Harry roula des yeux. « Si tu veux. Quoi qu'il en soit, Severus est rusé et intelligent. Il trouvera toujours un moyen de recueillir les informations pour nous aider lorsque Voldemort reviendra et réunira ses Mangemorts. Severus est plus dangereux que le professeur Dumbledore pour Voldemort, car il est l'informateur, pas la figure représentative de notre camp. Il travaille dans l'ombre, et cela le rend d'autant plus imprévisible. Il peut opérer de l'intérieur… et frapper dans le dos. »

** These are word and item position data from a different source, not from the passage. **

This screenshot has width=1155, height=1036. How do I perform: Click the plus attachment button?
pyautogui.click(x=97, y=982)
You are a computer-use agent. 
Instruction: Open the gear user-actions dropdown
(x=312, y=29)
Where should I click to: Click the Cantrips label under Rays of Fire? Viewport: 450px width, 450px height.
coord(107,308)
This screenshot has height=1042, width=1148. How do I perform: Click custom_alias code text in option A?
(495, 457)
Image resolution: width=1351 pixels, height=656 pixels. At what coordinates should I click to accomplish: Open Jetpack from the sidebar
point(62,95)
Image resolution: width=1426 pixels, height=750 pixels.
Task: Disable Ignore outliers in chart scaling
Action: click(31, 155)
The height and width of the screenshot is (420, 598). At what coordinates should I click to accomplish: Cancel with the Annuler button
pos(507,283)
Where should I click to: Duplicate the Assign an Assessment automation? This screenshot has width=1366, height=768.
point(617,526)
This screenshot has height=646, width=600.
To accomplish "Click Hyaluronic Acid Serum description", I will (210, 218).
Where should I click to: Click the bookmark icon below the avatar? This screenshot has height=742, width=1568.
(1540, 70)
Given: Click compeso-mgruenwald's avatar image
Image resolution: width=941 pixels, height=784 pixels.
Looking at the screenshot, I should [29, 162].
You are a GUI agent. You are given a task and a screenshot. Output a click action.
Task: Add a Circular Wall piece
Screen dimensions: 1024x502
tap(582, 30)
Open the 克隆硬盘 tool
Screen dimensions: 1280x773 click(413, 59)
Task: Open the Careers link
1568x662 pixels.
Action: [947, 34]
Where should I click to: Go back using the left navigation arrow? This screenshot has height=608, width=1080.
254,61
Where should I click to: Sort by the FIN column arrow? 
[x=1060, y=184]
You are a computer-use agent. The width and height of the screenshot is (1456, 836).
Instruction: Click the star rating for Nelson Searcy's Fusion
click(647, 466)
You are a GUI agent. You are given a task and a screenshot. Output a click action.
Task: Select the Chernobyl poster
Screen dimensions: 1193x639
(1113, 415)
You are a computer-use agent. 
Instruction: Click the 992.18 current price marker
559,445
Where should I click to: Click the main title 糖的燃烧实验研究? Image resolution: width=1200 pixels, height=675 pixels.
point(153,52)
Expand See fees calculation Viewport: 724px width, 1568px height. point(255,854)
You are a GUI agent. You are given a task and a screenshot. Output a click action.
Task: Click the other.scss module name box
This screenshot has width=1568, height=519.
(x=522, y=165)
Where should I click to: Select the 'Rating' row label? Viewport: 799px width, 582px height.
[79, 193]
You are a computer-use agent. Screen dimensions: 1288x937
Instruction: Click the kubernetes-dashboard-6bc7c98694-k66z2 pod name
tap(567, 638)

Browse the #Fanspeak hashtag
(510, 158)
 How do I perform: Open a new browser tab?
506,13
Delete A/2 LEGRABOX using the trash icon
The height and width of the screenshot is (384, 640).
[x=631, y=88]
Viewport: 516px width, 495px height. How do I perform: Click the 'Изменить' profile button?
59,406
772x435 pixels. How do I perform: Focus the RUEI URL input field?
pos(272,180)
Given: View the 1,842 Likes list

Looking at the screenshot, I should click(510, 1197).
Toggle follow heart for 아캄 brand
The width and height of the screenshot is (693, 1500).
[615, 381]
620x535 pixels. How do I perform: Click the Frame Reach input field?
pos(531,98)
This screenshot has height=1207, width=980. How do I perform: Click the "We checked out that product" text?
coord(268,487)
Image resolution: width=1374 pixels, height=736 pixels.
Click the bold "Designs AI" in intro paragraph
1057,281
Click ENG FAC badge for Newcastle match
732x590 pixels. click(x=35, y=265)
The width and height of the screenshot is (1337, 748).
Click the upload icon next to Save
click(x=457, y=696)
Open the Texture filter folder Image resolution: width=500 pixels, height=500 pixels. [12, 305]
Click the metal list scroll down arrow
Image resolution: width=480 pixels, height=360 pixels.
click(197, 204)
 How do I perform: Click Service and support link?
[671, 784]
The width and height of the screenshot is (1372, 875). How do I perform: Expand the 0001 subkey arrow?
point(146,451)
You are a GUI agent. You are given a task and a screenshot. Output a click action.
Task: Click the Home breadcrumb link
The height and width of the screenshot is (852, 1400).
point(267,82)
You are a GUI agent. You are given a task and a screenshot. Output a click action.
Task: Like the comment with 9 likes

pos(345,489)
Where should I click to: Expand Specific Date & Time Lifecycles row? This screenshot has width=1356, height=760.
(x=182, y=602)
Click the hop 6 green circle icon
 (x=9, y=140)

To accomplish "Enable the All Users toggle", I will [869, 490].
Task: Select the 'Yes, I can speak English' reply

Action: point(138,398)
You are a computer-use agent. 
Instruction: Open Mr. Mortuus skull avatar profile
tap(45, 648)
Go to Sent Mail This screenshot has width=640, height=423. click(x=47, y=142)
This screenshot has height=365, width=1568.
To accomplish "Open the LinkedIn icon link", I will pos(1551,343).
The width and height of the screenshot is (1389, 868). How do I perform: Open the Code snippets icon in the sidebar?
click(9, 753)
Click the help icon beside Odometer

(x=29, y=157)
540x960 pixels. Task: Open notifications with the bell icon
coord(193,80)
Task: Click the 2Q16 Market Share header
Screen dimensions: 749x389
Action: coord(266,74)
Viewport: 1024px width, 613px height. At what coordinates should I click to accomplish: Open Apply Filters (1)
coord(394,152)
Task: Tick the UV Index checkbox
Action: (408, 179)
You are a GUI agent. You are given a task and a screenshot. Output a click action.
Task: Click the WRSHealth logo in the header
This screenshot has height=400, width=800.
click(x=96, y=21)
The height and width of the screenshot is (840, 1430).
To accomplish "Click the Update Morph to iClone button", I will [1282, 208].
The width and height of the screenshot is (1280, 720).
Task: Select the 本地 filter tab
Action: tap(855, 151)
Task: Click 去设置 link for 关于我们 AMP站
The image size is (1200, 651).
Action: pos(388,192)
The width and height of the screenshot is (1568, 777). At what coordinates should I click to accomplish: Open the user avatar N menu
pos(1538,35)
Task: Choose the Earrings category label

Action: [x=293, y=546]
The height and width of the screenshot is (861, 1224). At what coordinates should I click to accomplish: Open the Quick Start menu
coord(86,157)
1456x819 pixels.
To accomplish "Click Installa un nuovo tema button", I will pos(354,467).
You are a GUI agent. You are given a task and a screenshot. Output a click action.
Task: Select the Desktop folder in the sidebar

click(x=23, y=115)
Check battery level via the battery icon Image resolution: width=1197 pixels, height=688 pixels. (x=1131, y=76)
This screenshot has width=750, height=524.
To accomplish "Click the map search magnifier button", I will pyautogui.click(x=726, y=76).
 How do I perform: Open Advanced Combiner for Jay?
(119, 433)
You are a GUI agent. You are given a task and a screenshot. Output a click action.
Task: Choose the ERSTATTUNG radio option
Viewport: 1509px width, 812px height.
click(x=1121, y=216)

« Avez-vous vraiment ce genre de discussion entre vous, toi et Neville ? »
« Nous avons beaucoup de genre de discussion. », répondit le garçon d'un ton anodin. « Mais tu as raison, c'est peut-être plus mon propre point de vue que celui de Neville. Neville sait tout cela, et probablement plus que moi, puisqu'il a une relation privilégiée avec Dum — le professeur Dumbledore. Mais il sait surtout que Sev est vraiment puissant, vraiment de notre côté… et vraiment le plus capable de choses horribles et imaginatives contre ses ennemis parmi tous les puissants sorciers que nous connaissons. C'est le chef Serpentard ! Et il n'est pas connu pour sa douceur. »
« Je pense que je devrais tout de même lui parler au sujet d'être la plus grande peur de Neville. Ce n'est pas normal. »
« Mais Remus… ! »
« Il n'y a pas de mais, Harry. Je vais avoir une discussion entre deux adultes responsables et deux professeurs avec Severus, c'est tout. Ne penses-tu pas que nous devrions faire quelque chose pour ça ? »
« Si, mais je ne vois vraiment pas quoi. Neville a peur, c'est tout. Et franchement, si nous y pouvions quelque chose, ce serait déjà fait. »
« Nous verrons, Harry. En attendant, je pense que je vais devoir rouvrir les portes pour bientôt accueillir le cours suivant. »
Harry acquiesça, se leva, et partit.